Appleandabanana · 14/01/2024 13:39

Hoping someone may be able to help me! Had the walls in my 1910s property skimmed a couple of months ago and now have approx 10 very long vertical hairline cracks along them. The areas around many of the cracks sound hollow. The plasterer has said that this has happened because the walls are old and that he will fill the cracks but not replaster. I’m now wondering if the walls might have been painted with lime wash or something which meant the plaster didn’t stick. Anyone with any knowledge of this? The photo is of the walls pre plaster.

New plaster blown - please help!
New plaster blown - please help!
OP posts:
Scampuss · 14/01/2024 13:46

If the walls were lime plaster they should really have been repaired with lime to maintain necessary breathability. Gypsum over lime almost always fails in various ways.

ThickButteredToast · 14/01/2024 13:48

Could it just be expansion and contraction due to heating?
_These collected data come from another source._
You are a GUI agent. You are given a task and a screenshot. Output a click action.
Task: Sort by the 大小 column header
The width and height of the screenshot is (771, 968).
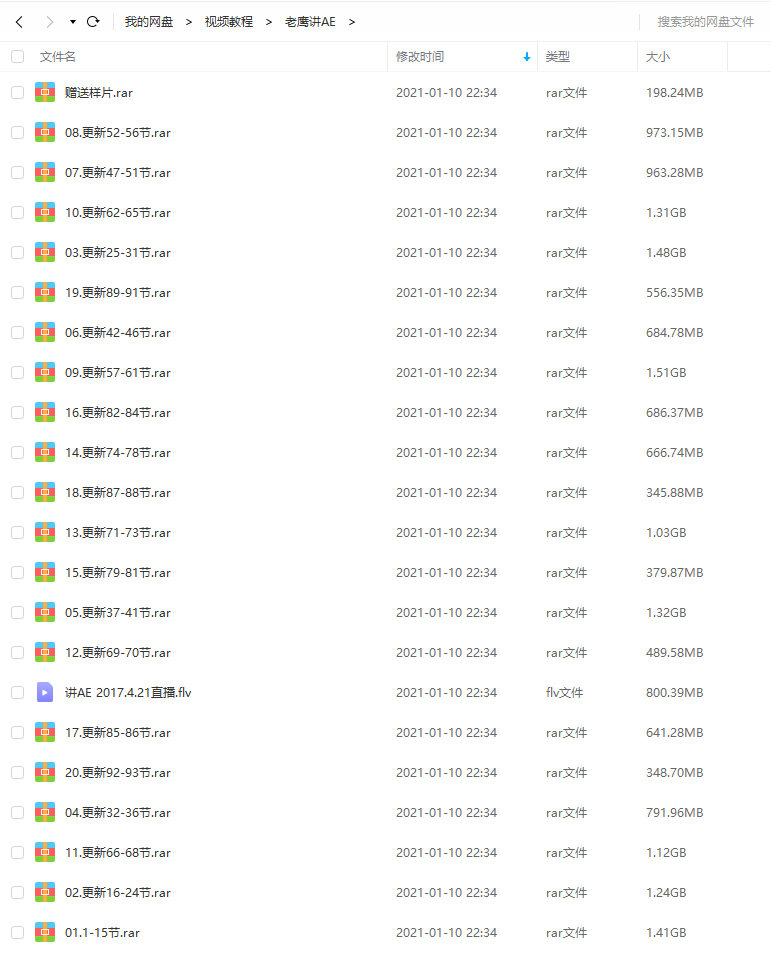[657, 57]
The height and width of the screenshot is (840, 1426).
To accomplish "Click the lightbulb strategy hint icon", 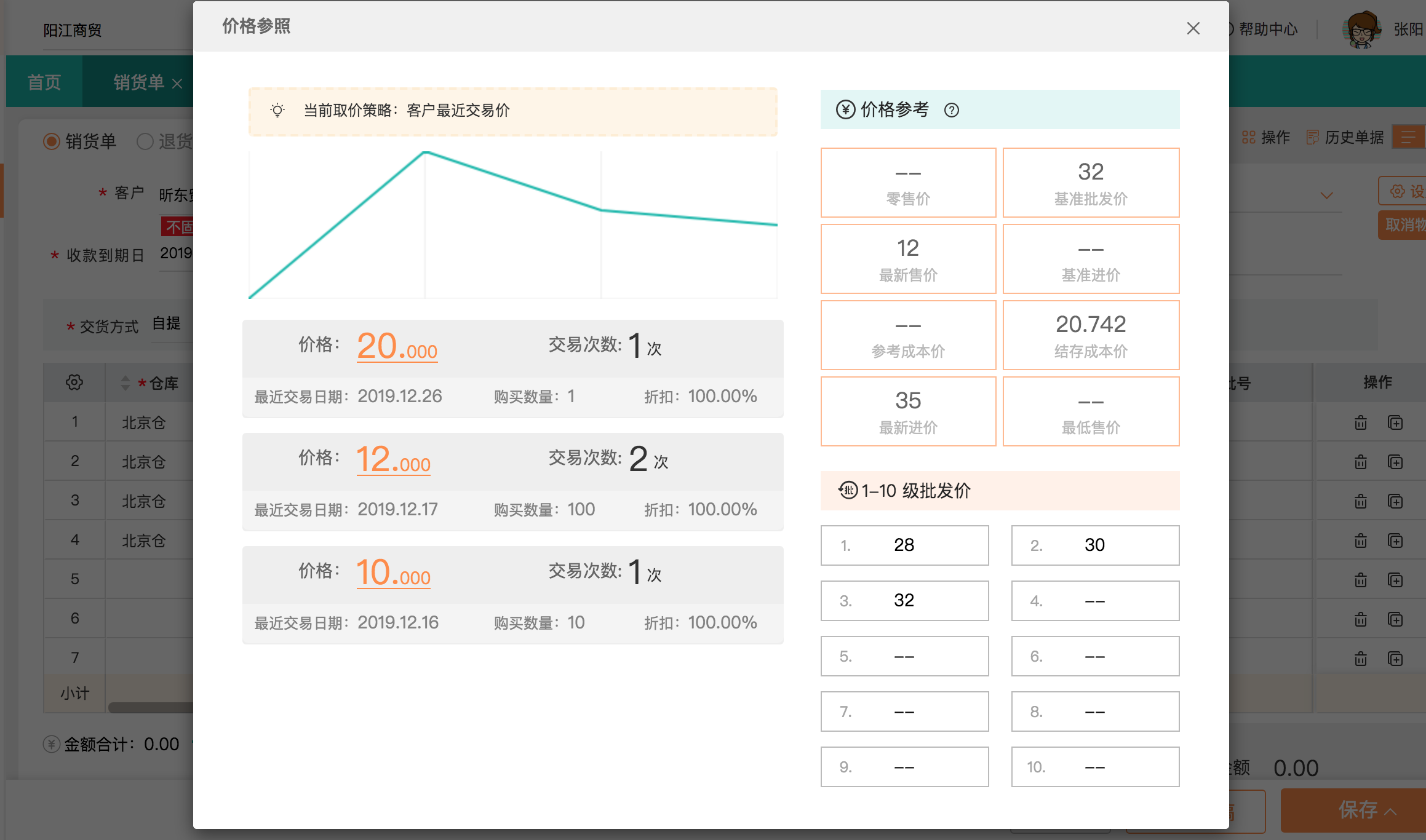I will pyautogui.click(x=276, y=111).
thechangling · 14/01/2024 13:51

That looks like damp. Could it be damp coming through the plaster?

Geneticsbunny · 14/01/2024 14:18

Was the plaster below blown before they skimmed it?

BloodyLegalBeagles · 14/01/2024 14:31

Scampuss · 14/01/2024 13:46

If the walls were lime plaster they should really have been repaired with lime to maintain necessary breathability. Gypsum over lime almost always fails in various ways.

Edited

This

Appleandabanana · 14/01/2024 14:32

@Scampuss not sure if original plaster was lime plaster, it was white and painted as per the pics.
@ThickButteredToast surely it’s not normal for a skim to debond so soon, even if there have been temp changes?
@thechangling no damp
@Geneticsbunny original plaster wasn’t blown

OP posts:
Scampuss · 14/01/2024 14:36

Your photos aren't really clear enough to see what was going on, but it looks very like old lime which was 'painted' in the past with either limewash or distemper, as would be typically for a house of that age.